Restrição de políticas perpetua desigualdade, afirma Belluzzo

JULIA DUAILIBI
DA REPORTAGEM LOCAL

Para o economista Luiz Gonzaga Belluzzo, da Unicamp, a focalização das políticas sociais "perpetua" uma situação de desigualdade produzida pelo mercado. Para ele, a focalização pode "desmontar o sistema de direitos e transformá-lo numa sociedade cujas relações de renda e propriedade estão cristalizadas, onde quem nasceu pobre morre pobre".
Ao citar o estado de bem-estar social europeu, Belluzzo disse que a restrição das políticas sociais a parte da sociedade é uma "regressão inimaginável", que levaria ao "caos social". Abaixo, a entrevista.
 

Folha - Como o sr. vê o debate a respeito da aplicação de políticas sociais universalizadas ou focalizadas no Brasil?
Luiz Gonzaga Belluzzo -
São duas concepções muito distintas. Eu acho que as políticas universais são uma conquista obtida no processo de avanço das camadas populares do século 20. São cidadãs, não procuram graduar os direitos e têm como propósito estabelecer critérios universais, independentemente da condição social.
As políticas de focalização visam corrigir uma situação particular -mulheres solteiras ou famílias abaixo de certo nível de renda, por exemplo-, supondo que essa situação deve ser considerada como permanente. Focam em determinadas situações sem corrigir a posição estrutural do indivíduo na sociedade. Elas concordam com o resultado social que o mercado produziu. Depois simplesmente corrigem na margem esse resultado.

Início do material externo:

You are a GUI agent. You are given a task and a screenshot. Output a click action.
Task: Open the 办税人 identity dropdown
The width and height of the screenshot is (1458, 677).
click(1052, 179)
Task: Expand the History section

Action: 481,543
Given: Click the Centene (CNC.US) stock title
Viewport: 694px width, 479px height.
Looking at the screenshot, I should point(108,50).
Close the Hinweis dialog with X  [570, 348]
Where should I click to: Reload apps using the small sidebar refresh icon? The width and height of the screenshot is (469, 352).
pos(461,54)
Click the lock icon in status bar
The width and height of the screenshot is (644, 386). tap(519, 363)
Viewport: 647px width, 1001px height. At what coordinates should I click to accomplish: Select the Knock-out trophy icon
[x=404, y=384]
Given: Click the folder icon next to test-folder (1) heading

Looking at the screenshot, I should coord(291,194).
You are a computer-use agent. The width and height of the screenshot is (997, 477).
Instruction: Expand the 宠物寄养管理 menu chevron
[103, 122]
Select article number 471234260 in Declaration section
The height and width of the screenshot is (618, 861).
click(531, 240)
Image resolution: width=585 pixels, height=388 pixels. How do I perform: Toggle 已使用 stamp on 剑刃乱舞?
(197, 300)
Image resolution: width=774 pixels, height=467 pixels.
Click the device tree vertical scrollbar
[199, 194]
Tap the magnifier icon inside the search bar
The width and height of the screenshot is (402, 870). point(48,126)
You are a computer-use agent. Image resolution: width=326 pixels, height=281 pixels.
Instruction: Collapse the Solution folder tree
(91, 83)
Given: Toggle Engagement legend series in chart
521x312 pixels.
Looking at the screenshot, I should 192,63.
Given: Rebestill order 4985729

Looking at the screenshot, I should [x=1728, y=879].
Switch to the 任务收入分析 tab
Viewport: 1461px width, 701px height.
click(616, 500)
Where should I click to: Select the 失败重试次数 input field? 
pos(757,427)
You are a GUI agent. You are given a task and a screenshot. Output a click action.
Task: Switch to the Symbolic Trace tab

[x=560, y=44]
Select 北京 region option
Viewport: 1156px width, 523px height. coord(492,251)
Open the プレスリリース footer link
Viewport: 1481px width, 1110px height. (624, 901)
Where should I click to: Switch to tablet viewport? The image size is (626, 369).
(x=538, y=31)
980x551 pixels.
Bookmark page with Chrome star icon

Folha - A focalização é uma política neoliberal?
Belluzzo -
Ela considera que os resultados produzidos pelo mercado têm de ser aceitos. Não é essa a concepção das políticas universais, que supõem solidariedade e implicam que os gastos com políticas devem ser financiados pelo conjunto da sociedade.

Folha - As políticas universalizadas são criticadas por seu impacto fiscal, uma vez que não haveria recursos para atender a todos.
Belluzzo -
Isso tem de ser colocado para a sociedade. Temos de levar em conta as restrições fiscais e orçamentárias. O que não pode é desmontar o sistema de direitos e transformá-lo numa sociedade cujas relações de renda e propriedade estão cristalizadas, onde quem nasceu pobre morre pobre.
O Brasil fez isso [a universalização] imperfeitamente, mas foi caminhando na direção de moldar as suas políticas sociais de acordo com o princípio da universalidade, que, na verdade, apesar de todos os esforços, não conseguiu ser rompido. Muitas vezes as políticas sociais não corrigem as desigualdades. Agora, a partir daí, fazer a crítica e dizer que é melhor pegar o dinheiro e só dar para os pobres, consolidando uma situação de pobreza e de diferença de renda, vai contra toda a visão do estado de bem-estar social.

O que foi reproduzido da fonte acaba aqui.